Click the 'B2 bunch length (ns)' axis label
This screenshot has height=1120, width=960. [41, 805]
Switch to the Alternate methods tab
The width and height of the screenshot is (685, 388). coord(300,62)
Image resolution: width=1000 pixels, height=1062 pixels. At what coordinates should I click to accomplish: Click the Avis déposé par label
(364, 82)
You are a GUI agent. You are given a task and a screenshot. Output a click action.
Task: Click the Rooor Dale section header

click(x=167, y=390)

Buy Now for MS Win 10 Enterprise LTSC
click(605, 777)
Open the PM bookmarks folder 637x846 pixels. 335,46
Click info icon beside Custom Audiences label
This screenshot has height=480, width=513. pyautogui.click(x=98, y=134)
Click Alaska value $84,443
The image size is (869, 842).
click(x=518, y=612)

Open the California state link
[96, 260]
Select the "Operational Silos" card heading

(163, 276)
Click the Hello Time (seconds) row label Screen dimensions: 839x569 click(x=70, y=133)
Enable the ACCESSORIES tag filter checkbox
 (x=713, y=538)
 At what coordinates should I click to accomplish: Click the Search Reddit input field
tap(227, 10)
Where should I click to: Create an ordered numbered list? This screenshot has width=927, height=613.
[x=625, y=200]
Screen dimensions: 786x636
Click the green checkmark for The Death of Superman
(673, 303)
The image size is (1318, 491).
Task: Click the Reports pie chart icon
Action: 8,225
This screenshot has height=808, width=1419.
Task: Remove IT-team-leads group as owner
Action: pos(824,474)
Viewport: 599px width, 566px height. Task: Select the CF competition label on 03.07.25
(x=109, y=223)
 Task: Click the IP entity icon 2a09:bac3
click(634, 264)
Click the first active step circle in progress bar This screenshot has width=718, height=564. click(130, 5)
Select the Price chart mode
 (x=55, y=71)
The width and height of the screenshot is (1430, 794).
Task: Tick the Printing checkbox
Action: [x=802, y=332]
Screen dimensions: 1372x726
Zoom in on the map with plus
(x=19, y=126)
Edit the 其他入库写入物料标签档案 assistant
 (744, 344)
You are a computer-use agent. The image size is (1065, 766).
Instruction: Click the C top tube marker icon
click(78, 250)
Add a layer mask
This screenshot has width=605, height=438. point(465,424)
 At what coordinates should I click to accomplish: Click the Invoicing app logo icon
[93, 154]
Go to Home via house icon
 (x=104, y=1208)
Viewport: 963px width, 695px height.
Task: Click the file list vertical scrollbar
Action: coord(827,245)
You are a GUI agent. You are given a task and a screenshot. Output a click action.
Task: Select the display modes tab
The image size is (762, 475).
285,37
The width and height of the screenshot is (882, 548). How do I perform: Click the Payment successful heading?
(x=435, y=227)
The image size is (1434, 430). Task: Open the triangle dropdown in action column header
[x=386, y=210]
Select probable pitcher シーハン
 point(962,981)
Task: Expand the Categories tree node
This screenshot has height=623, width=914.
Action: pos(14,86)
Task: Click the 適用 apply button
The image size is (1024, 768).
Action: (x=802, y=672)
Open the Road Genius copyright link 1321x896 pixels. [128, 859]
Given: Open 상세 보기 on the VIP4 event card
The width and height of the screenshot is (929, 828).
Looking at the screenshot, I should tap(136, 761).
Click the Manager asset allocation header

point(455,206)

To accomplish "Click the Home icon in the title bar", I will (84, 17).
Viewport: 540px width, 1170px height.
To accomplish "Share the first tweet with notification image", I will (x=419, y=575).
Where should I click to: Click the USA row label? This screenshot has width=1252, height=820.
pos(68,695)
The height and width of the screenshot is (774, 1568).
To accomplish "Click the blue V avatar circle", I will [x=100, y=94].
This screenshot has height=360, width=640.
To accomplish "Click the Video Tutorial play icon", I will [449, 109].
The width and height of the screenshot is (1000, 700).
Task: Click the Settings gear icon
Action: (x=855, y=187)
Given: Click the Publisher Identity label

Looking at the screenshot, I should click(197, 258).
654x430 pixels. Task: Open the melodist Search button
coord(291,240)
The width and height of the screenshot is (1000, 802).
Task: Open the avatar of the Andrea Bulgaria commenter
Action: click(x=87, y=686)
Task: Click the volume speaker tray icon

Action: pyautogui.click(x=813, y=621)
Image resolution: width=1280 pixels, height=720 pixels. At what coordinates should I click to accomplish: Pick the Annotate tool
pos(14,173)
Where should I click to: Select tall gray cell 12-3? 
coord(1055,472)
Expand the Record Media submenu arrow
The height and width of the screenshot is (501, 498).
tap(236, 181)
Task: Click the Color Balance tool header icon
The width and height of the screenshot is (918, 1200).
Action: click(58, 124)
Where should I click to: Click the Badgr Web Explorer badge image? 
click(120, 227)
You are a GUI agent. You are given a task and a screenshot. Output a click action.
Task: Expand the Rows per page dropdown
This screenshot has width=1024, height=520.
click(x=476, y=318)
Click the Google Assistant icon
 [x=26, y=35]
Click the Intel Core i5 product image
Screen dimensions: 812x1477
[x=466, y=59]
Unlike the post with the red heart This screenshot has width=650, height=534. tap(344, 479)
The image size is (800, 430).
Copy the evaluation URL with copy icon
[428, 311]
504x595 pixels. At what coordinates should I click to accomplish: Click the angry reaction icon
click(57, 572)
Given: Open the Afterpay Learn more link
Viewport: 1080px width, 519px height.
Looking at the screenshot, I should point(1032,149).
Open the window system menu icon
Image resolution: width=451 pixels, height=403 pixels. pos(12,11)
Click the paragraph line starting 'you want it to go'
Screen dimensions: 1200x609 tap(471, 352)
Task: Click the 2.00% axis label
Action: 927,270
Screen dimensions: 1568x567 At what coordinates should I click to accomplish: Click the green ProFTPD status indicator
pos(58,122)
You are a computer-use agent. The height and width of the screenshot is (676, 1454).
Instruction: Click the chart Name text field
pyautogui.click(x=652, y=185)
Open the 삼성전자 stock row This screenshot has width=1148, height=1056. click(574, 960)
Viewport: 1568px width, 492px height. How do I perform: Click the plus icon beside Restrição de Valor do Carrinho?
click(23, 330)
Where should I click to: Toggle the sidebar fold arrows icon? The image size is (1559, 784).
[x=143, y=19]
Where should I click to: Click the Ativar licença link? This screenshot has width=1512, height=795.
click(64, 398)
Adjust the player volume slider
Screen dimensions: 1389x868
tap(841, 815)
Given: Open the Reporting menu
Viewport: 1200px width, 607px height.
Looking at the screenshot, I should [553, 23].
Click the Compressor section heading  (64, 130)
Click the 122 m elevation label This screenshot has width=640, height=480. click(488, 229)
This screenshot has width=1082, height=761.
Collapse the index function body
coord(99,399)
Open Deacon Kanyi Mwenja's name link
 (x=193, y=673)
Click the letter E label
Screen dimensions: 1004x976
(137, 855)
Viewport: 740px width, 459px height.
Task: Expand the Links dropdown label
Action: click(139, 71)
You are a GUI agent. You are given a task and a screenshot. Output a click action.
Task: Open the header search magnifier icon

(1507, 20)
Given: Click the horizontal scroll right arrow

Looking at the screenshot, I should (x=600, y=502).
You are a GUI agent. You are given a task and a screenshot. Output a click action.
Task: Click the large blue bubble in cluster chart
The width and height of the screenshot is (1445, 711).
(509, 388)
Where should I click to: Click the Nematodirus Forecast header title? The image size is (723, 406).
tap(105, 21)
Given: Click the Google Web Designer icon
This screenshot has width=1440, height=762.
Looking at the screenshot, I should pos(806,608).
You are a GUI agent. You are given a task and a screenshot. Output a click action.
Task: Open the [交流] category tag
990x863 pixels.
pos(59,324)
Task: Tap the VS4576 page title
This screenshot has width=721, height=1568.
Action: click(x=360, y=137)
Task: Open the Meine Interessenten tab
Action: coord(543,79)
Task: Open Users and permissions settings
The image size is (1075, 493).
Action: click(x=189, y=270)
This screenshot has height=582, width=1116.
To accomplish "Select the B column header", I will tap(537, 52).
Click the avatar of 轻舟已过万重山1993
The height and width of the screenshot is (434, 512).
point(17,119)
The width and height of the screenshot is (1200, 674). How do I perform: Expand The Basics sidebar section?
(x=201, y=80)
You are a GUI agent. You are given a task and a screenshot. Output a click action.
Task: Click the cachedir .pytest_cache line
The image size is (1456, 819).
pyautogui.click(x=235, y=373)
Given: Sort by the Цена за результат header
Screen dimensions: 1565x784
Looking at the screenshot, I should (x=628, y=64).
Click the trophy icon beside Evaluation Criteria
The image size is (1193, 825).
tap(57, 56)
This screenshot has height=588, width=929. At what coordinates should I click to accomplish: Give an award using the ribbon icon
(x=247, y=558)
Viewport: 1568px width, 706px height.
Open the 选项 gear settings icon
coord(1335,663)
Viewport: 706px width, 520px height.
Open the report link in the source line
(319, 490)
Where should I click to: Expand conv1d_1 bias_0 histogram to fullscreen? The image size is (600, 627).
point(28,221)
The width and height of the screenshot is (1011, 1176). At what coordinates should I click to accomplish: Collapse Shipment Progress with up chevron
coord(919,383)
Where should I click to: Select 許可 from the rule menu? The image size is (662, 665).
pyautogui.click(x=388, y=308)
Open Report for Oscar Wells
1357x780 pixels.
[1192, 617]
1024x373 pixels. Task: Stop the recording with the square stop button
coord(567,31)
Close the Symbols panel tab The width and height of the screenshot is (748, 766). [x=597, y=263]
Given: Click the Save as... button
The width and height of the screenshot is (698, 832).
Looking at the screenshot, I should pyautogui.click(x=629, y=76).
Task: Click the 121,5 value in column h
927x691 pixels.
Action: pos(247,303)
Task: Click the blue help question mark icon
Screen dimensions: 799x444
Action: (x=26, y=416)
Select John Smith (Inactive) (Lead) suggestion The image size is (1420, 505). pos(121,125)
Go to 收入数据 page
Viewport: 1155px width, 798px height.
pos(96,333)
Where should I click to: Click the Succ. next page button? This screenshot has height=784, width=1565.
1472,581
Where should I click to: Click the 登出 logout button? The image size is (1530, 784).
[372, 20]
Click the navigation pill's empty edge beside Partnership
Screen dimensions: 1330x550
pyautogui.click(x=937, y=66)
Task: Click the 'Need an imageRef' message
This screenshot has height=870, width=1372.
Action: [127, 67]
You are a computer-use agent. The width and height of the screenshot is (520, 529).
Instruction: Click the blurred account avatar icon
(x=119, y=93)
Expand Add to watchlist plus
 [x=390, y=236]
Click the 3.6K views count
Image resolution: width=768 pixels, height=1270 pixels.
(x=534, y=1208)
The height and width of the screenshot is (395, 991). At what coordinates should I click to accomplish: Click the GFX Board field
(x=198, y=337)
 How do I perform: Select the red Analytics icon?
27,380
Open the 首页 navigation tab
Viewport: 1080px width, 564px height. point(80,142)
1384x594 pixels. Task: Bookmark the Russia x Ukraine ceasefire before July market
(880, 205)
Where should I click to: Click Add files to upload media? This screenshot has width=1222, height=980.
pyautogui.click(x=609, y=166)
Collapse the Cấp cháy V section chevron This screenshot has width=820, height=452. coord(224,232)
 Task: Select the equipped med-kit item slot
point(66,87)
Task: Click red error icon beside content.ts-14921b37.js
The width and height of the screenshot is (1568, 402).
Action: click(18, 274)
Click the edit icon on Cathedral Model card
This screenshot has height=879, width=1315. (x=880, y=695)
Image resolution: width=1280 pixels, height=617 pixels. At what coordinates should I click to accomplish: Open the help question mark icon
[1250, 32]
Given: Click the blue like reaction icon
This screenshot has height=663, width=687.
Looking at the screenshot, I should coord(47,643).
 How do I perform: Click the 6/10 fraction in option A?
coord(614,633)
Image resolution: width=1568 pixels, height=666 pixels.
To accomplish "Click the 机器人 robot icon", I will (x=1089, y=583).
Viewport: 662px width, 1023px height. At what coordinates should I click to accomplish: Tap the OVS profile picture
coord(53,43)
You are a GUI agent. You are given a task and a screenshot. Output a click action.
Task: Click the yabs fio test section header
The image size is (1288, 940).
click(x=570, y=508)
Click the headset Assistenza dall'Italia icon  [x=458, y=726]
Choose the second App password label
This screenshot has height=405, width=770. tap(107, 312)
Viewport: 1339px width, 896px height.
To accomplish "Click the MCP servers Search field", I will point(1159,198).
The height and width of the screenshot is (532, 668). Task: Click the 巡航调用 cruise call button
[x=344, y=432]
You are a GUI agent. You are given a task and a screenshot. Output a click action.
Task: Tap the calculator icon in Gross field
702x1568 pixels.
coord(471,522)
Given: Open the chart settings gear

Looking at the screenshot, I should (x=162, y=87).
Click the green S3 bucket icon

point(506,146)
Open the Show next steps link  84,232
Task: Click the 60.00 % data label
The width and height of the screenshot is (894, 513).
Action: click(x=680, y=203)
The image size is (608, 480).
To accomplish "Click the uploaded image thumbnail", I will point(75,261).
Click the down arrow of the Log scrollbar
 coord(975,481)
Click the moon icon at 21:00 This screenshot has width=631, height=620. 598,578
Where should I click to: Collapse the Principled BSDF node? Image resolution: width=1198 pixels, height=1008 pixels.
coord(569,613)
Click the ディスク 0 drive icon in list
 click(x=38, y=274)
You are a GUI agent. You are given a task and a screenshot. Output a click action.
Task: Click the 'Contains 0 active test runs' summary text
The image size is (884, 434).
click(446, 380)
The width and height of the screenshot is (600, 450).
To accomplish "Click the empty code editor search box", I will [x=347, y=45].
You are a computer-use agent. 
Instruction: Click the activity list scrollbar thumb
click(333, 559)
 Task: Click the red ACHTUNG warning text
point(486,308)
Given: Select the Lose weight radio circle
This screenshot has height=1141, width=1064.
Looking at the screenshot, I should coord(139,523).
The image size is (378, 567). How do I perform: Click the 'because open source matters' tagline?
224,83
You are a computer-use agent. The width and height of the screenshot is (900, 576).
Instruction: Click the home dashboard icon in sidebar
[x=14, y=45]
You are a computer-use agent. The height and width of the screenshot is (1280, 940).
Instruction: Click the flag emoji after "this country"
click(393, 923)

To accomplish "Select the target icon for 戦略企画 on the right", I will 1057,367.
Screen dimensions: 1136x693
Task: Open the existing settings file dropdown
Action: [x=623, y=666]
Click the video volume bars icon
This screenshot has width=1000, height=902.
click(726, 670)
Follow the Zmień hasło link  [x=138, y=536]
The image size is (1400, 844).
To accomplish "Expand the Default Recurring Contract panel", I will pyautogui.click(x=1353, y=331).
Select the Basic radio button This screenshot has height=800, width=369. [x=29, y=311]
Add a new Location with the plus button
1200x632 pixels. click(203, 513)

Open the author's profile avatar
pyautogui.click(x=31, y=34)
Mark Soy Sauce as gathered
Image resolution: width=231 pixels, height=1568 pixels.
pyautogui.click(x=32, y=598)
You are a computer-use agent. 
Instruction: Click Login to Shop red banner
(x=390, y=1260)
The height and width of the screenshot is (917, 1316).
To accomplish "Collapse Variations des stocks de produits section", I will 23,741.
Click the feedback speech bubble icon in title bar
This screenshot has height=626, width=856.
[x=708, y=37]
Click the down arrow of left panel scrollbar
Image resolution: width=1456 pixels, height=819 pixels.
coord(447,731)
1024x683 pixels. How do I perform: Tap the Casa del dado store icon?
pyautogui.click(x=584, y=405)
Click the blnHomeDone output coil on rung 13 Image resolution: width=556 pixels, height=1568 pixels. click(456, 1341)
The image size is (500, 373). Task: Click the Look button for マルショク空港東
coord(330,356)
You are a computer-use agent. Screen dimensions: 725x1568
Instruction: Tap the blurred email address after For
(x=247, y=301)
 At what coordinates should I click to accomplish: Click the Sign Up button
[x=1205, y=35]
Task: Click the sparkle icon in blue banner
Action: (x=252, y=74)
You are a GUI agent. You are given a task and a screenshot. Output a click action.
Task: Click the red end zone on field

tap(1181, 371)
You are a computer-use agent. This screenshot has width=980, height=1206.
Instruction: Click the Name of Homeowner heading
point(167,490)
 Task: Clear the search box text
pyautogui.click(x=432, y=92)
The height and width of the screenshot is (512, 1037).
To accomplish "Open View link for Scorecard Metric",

WORK REQUEST. Repeat, exactly as they stand above, the lines from the line with "The width and height of the screenshot is (1200, 674)." to the line with "Click the trophy", both lines included.

RESPONSE.
The width and height of the screenshot is (1200, 674). How do I perform: Expand The Basics sidebar section?
(x=201, y=80)
You are a GUI agent. You are given a task and a screenshot. Output a click action.
Task: Click the cachedir .pytest_cache line
The image size is (1456, 819).
pyautogui.click(x=235, y=373)
Given: Sort by the Цена за результат header
Screen dimensions: 1565x784
Looking at the screenshot, I should (x=628, y=64).
Click the trophy icon beside Evaluation Criteria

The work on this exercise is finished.